WORK TO COMPLETE: From the records below, copy each line that has the word "heading" in it.

DATA TO EXAMINE:
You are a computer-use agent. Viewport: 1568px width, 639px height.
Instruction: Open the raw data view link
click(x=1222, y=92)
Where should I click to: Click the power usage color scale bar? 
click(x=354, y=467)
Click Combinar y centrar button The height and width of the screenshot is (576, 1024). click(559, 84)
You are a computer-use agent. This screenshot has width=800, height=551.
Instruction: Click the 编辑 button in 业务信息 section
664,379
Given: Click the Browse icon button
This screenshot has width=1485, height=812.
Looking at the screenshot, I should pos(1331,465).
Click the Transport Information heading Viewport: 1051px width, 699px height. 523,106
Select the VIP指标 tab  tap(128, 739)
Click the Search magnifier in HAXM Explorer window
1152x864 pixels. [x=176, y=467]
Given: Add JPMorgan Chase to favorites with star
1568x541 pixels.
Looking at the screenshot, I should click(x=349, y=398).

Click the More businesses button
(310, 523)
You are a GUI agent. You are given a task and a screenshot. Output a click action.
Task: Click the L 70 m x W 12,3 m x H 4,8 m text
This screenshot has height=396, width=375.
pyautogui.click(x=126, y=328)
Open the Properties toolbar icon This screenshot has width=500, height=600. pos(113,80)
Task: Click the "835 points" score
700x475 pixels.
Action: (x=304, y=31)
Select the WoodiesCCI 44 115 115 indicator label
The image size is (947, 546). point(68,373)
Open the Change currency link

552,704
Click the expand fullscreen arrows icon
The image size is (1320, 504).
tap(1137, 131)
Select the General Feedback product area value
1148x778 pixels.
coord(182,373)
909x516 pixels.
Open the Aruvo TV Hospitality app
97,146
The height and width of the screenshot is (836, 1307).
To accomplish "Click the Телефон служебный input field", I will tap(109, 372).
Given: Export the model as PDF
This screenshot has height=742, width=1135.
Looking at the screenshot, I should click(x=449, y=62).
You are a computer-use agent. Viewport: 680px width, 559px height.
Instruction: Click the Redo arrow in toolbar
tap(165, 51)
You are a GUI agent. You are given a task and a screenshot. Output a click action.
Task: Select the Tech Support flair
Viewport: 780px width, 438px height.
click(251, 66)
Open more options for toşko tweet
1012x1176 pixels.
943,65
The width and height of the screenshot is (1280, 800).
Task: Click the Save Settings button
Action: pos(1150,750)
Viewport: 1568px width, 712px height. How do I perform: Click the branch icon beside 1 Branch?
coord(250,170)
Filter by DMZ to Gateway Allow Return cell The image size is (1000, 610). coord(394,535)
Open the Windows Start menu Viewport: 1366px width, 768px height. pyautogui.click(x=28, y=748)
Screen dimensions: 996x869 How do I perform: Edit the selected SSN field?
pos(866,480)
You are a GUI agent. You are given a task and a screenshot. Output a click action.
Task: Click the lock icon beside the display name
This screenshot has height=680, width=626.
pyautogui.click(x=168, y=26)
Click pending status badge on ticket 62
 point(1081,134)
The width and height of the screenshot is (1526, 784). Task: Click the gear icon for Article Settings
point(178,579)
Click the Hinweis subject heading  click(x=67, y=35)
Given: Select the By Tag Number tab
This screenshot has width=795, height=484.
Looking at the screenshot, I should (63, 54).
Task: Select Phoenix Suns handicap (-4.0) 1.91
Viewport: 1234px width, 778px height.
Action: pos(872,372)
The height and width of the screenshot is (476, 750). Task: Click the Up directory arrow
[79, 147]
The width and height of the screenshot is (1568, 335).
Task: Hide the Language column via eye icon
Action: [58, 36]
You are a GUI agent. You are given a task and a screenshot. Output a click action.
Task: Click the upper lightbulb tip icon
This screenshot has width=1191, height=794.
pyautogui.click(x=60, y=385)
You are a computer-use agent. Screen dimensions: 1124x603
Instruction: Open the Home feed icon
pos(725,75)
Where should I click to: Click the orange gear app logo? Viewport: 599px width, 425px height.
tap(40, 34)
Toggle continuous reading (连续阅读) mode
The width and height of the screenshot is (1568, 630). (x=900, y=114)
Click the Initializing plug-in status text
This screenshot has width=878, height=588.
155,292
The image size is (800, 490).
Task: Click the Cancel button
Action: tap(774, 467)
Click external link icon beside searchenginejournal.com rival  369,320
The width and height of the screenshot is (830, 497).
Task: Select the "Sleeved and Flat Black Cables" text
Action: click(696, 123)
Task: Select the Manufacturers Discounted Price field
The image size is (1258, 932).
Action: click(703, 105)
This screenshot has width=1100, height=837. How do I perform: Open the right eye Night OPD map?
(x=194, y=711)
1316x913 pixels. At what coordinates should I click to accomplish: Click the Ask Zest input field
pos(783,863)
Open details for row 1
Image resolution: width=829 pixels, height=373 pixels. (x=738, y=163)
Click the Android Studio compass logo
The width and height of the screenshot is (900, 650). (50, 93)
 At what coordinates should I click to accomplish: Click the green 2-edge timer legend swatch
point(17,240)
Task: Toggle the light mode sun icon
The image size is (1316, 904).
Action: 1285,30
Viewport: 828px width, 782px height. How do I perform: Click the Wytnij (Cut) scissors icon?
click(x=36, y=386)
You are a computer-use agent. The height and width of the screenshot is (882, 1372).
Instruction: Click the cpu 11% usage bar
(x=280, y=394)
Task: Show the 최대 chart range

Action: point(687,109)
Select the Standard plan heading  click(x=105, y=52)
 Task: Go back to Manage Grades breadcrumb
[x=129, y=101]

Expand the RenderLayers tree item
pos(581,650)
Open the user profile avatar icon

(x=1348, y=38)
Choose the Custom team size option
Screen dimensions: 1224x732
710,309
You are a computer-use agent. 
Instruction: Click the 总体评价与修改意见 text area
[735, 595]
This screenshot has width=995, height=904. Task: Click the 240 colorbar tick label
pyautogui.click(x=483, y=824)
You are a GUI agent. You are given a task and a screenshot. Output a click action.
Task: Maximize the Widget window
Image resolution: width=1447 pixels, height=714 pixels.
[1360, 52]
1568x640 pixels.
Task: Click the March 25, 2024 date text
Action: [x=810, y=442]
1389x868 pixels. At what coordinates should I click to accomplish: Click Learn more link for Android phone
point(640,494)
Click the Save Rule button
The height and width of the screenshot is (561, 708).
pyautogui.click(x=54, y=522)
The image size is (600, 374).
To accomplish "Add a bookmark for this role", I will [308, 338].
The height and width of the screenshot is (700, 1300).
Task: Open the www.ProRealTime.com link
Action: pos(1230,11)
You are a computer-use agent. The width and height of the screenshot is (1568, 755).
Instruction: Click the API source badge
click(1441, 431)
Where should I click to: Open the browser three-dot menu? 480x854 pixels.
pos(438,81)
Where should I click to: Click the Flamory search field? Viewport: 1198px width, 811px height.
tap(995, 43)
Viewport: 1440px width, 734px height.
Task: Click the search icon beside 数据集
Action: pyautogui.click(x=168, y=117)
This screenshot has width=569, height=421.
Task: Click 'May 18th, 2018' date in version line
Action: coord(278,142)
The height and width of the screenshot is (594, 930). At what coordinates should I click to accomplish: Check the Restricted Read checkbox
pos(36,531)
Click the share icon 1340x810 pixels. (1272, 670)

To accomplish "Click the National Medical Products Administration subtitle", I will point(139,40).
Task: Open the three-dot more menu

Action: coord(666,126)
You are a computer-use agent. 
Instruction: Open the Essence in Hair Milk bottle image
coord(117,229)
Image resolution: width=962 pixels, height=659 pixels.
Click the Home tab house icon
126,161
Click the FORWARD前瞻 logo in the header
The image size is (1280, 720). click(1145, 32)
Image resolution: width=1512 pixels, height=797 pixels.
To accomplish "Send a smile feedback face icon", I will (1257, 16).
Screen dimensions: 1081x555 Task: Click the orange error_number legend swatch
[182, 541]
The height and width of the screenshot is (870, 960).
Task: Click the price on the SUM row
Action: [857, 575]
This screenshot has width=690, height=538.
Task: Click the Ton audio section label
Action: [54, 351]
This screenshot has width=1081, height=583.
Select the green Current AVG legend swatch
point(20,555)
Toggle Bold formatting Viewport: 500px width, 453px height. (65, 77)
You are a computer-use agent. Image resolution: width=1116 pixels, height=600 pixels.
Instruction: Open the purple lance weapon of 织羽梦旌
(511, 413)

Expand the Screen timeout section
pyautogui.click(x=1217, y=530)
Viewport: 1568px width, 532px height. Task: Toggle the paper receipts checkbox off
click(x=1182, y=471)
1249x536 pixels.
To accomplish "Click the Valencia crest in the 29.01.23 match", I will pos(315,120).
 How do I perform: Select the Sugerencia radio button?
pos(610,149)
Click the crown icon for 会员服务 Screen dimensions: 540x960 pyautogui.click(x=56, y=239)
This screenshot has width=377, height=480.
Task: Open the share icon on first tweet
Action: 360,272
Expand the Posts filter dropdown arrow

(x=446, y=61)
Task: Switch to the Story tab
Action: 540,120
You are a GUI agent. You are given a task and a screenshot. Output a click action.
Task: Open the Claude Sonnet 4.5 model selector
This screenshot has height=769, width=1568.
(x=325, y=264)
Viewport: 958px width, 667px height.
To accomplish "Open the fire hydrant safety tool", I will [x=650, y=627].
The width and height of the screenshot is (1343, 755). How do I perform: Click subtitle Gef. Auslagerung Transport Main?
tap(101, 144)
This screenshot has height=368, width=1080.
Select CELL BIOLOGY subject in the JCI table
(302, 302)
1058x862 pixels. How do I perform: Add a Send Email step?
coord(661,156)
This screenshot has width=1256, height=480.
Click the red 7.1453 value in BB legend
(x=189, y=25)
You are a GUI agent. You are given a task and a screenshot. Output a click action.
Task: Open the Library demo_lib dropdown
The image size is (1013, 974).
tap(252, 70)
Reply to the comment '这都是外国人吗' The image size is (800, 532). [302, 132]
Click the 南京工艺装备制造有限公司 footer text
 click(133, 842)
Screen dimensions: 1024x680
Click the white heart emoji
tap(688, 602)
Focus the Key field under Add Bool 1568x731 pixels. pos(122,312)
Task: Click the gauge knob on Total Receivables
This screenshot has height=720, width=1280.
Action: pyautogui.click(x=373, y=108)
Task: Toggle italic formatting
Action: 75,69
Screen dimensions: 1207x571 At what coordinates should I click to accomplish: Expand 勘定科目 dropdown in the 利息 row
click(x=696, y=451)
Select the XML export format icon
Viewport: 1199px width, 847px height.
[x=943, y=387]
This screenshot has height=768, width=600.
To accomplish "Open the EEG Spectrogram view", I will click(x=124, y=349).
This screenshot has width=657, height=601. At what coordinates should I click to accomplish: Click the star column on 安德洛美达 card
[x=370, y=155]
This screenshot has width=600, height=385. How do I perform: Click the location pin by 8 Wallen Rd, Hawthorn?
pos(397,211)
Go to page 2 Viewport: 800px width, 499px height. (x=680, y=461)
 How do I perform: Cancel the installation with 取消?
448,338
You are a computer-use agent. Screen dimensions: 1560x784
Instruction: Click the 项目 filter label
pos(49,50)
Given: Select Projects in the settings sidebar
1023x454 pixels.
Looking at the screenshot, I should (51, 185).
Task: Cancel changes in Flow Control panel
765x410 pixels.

EXERCISE ANSWER:
Click the Transport Information heading Viewport: 1051px width, 699px height. 523,106
Click the Hinweis subject heading  click(x=67, y=35)
Select the Standard plan heading  click(x=105, y=52)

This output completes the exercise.